A "GUERILLA" dancer who brought his art to the streets of Dublin was funded to the tune of more than €75,000 by the government last year.
Fearghus Ó Conchúir was given two tranches of funding, €25,000 by Dublin City Council and a further €50,000 from the Arts Council, documents released to the Sunday Tribune have revealed.
Dublin City Council, who approved the original €2,000 a month stipend said it was money well spent and that they now planned to hire a filmmaker-in-residence instead.
Ó Conchúir, who lives in London, even managed to squeeze in trips to Shanghai during his tenure as Dublin's dancer-in-residence. His job was to surprise and entertain members of the public with his impromptu routines. One email sent by the dancer to the city council says: "In the meantime, I'm going to Shanghai at the start of April – a curious way to start my residency in Dublin but one which I hope will bear interesting results."
In another, he says: "It's been a busy few months for me. I've been working in Shanghai building links with performers there whom I hope to bring to Dublin and also beginning there the work on Bodies and Buildings I hope to pursue during my residency. I'm also performing this week in a new piece at the Opera House in Covent Garden."
Mr Ó Conchúir also received €50,000 in funding from the Arts Council for his programme to bring dance to the streets of Dublin.
In an email, he says: "Some pieces of good news to report. I've been successful in my Arts Council application to support the involvement of other artists in my Bodies and Buildings project and my Dublin City Council residency. It's not as much as I'd asked for but it rarely is and I will revise my programme according to the budget and update you about what I expect to be doing, if you're interested."
Mr Ó Conchúir even secured a Safe Pass so that he could dance on building sites. He said: "For the residency, I'm making dance that can be discovered around corners, in doorways, on tops of walls and, with the Safe Pass sanction, on building sites.
"So far, I've danced on the side of Guild Street, under cranes in IMMA's gardens, and in front of offices and building sites of the Grand Canal Theatre."
Jack Gilligan, Arts Officer with the City Council, said no decision had been made to cancel the dancer-in-residence scheme and that it was always intended to run for a period of 12 months. He said: "Most of our residencies would be no longer than a year, that's just the normal duration of a residency like that. What we try to do is rotate them so that we might have a dancer, then a musician, then a visual artist and a writer.
"We are expecting we will soon have a filmmaker-in-residence and we are just processing applications for that. These are quite common throughout the country, these types of residencies."

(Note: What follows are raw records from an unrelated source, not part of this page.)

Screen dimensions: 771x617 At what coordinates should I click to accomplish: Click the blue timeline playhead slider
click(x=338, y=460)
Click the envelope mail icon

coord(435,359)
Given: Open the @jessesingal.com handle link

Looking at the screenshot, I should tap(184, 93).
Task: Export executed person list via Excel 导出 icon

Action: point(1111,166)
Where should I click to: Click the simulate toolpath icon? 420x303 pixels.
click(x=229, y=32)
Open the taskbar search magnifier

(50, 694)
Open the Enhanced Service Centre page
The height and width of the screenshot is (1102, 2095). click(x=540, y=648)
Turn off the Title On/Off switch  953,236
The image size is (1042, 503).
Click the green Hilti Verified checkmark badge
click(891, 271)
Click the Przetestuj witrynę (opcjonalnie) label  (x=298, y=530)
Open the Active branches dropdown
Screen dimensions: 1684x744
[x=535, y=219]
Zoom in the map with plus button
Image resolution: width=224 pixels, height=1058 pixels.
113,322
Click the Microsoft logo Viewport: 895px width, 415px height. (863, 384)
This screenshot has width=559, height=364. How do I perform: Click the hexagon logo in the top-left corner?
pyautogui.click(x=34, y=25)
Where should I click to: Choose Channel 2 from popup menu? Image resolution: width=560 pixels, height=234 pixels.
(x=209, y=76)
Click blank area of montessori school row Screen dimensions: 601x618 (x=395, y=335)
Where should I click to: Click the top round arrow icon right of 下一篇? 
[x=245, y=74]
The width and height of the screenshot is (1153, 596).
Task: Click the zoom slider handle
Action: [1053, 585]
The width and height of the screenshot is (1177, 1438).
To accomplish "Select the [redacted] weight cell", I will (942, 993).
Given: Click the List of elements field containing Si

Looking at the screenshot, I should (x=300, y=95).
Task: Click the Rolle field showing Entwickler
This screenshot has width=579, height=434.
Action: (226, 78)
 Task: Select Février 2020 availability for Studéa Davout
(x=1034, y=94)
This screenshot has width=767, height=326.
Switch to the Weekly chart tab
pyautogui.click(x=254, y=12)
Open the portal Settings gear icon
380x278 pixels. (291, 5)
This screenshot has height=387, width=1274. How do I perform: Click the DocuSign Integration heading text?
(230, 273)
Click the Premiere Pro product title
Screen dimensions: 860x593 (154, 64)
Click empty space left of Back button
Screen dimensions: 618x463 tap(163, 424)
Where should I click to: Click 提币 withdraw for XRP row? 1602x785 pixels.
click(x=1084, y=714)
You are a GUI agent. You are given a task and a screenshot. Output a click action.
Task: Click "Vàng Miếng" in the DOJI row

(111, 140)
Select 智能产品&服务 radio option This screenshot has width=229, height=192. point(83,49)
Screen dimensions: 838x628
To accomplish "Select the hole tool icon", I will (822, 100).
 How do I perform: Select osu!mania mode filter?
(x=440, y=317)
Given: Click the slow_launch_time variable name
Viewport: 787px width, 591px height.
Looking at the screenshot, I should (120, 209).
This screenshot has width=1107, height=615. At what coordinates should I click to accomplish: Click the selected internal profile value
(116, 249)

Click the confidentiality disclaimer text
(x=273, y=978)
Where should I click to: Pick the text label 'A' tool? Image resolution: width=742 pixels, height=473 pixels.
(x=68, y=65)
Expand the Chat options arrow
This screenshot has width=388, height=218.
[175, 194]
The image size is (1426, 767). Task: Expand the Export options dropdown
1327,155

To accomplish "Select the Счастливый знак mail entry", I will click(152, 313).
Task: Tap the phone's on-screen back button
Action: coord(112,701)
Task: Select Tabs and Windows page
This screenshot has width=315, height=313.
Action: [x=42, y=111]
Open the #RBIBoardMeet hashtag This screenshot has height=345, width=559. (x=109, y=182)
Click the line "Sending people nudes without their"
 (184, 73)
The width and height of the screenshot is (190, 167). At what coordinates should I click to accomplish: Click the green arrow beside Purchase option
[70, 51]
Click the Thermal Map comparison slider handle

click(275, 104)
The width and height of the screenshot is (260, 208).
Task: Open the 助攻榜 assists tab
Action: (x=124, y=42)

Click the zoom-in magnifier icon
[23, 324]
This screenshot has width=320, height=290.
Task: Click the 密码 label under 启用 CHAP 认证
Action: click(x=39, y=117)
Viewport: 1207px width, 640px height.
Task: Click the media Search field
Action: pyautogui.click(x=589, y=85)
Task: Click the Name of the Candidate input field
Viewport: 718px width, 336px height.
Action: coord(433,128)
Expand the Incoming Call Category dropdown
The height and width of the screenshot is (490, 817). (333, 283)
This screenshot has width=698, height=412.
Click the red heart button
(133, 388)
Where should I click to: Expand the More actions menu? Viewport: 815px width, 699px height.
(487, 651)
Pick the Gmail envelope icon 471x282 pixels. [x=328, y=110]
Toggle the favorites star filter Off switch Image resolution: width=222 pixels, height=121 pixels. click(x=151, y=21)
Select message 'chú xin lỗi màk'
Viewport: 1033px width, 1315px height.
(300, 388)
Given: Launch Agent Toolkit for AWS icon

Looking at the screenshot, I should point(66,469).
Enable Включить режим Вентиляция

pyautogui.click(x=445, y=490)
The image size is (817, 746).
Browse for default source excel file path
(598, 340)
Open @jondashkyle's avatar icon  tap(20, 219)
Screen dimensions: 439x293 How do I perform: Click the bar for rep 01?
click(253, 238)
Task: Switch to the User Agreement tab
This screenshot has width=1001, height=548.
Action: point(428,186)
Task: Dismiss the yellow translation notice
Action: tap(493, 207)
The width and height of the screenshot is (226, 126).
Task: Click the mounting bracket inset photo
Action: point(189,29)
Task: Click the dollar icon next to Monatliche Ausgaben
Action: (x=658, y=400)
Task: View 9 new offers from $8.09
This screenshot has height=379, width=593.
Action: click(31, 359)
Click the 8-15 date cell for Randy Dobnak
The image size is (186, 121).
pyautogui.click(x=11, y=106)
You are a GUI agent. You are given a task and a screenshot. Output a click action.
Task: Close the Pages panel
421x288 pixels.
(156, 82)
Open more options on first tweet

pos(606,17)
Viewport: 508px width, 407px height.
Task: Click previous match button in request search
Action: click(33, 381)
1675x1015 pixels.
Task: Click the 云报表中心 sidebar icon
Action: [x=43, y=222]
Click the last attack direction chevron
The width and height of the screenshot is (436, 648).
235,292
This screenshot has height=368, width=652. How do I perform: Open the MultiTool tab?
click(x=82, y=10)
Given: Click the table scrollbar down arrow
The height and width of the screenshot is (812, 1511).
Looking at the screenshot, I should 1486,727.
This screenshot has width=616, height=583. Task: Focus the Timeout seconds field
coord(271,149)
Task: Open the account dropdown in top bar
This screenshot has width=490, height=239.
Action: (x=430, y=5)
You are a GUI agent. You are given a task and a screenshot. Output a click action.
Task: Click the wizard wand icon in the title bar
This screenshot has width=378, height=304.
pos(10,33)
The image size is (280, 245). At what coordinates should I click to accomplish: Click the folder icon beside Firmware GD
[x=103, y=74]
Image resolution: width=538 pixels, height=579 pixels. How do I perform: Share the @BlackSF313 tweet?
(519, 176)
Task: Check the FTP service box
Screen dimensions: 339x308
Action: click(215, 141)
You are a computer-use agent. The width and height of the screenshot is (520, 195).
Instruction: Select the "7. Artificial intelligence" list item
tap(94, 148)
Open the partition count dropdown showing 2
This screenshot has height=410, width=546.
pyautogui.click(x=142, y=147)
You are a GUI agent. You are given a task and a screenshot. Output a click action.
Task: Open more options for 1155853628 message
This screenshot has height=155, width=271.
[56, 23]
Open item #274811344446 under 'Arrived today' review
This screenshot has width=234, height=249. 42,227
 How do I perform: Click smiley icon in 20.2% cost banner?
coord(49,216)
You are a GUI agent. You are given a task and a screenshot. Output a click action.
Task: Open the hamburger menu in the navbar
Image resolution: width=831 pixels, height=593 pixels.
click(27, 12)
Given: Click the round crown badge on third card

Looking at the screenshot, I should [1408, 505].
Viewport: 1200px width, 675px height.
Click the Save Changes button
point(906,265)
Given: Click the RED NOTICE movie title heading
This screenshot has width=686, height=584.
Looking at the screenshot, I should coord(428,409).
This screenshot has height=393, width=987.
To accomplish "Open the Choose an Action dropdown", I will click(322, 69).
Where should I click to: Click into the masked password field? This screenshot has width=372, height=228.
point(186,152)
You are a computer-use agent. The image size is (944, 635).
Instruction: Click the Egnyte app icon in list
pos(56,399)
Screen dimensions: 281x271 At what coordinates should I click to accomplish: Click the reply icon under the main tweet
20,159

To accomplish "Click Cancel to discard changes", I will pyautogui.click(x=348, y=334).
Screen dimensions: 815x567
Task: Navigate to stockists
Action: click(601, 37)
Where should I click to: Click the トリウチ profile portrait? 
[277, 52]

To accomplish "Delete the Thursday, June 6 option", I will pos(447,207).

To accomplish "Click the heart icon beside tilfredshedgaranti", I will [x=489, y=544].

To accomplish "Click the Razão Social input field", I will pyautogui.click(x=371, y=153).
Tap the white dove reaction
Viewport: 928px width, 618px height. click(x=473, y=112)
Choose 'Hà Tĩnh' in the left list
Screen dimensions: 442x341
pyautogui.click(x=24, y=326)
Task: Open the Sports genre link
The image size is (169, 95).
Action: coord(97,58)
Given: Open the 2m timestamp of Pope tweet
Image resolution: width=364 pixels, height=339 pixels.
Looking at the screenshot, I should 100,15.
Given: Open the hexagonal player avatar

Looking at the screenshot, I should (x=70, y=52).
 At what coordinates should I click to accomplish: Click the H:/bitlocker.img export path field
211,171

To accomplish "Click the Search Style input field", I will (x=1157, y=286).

Fearghus Ó Conchúir told the Sunday Tribune: "Dublin City Council gave me €25,000 for the year to develop my work. Unlike a writer who is able to pursue his or her art at home without much input from others, the nature of my choreography is that I work with other people and that I need rehearsal space to make work. Therefore I applied to the Arts Council for funds under their Project Awards to allow me to pay for experienced dancers, for rehearsal space and for a variety of other artists (including a director and a filmmaker) to be involved.
"The Arts Council generously gave €50,000 towards these costs. None of that €50,000 was spent on me. From the total of €75,000 … I received a fee for the year of €25,000.
"As the Irish economy faces difficulty, I think there is something of immense value to be learned from the investment of the Arts Council and of Dublin City Council in the arts in general and in my work in particular. The number of outcomes, the range of employment, the raising of the profile of Irish creativity and innovation abroad are examples of how much can be achieved with limited resources. They were possible because artists are resourceful and innovative. It is right to invest in these skills. I am proud of these achievements."